Back to the BC wildfire situation, it seems that for the past two years, the hot and dry weather that has allowed so many large fires to develop in BC has been driven by a blocking ridge of high pressure that’s been stuck over the province for much of the summer. The air beneath that ridge sinks, warms and dries, creating perfect conditions for a “raging inferno” if it sticks around for a week or more, according to Mike Flannigan, a professor of wildland fire at the University of Alberta, that stagnant pattern has developed because the jet stream is weakening as the Arctic warms, a phenomenon that could spell more bad news for BC.

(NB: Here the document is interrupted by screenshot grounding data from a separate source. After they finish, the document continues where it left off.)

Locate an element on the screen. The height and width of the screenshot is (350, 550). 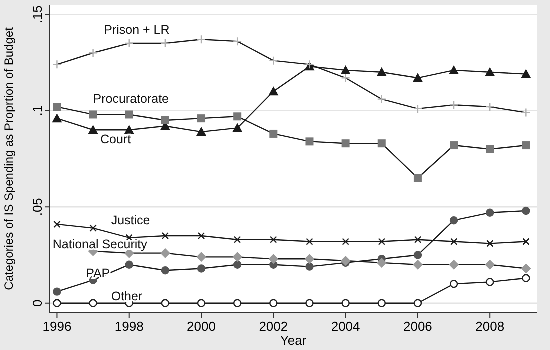
x-axis-title: Year is located at coordinates (294, 340). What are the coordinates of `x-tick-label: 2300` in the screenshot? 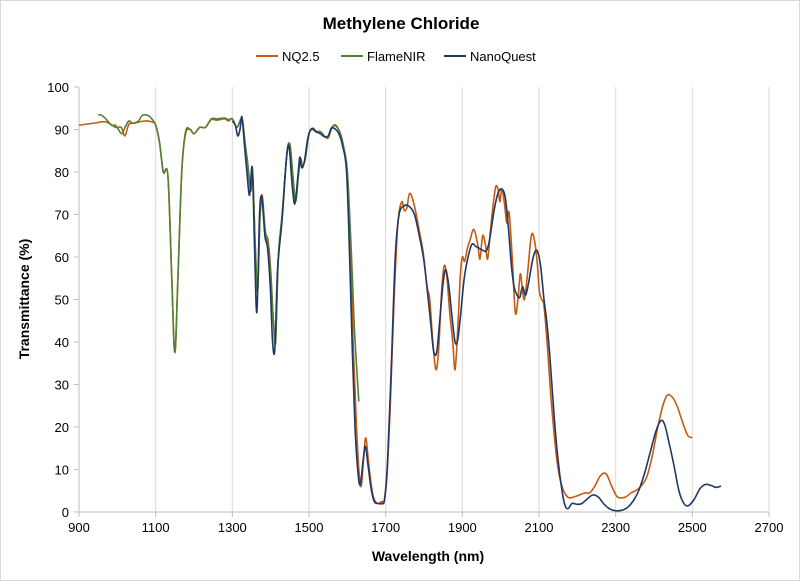 It's located at (616, 528).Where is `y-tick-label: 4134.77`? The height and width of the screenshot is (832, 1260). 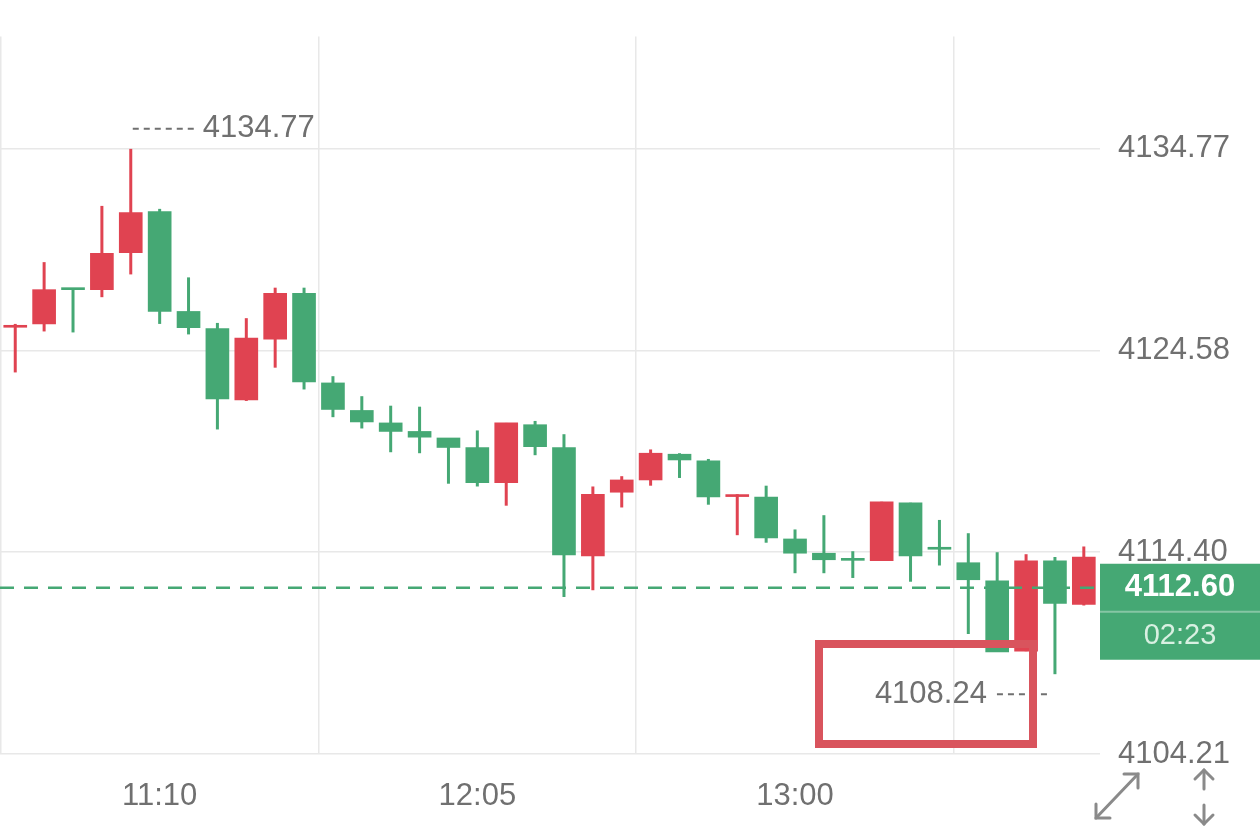 y-tick-label: 4134.77 is located at coordinates (1174, 147).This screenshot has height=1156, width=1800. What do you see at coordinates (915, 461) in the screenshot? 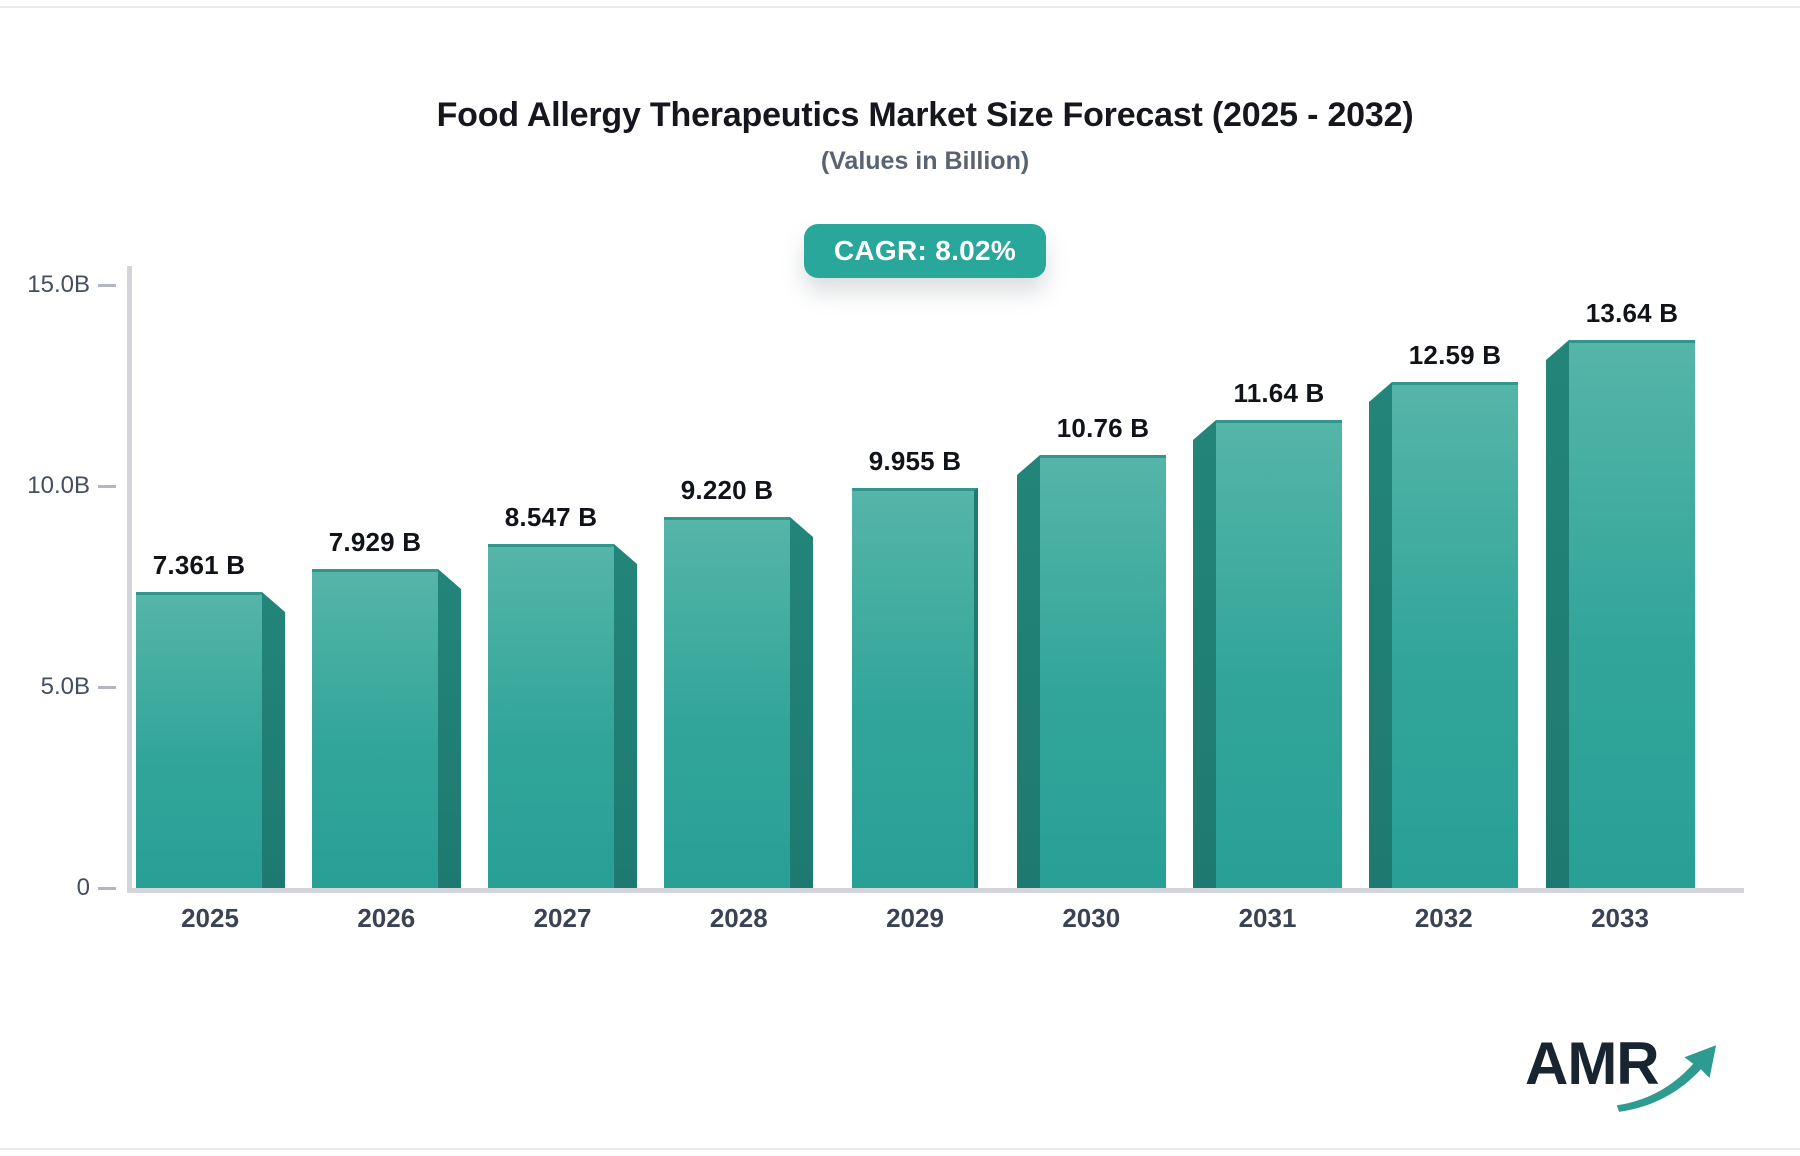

In the meantime, aside from the more technical efforts of Bob Simpson and the Think Tank, wildfire experts would like to see more proactive measures being employed across BC, like controlled burning, thinning out forests around communities, preparing homes and businesses through the Fire Smart program, developing early warning systems for wildfires and allowing more fires to burn if they aren’t threatening human homes, lives or infrastructure.

This is the same advice being given by wildfire ecologists in the US, particularly on US Forest Service lands, which have been woefully underutilized and not actively managed for the past 30 years.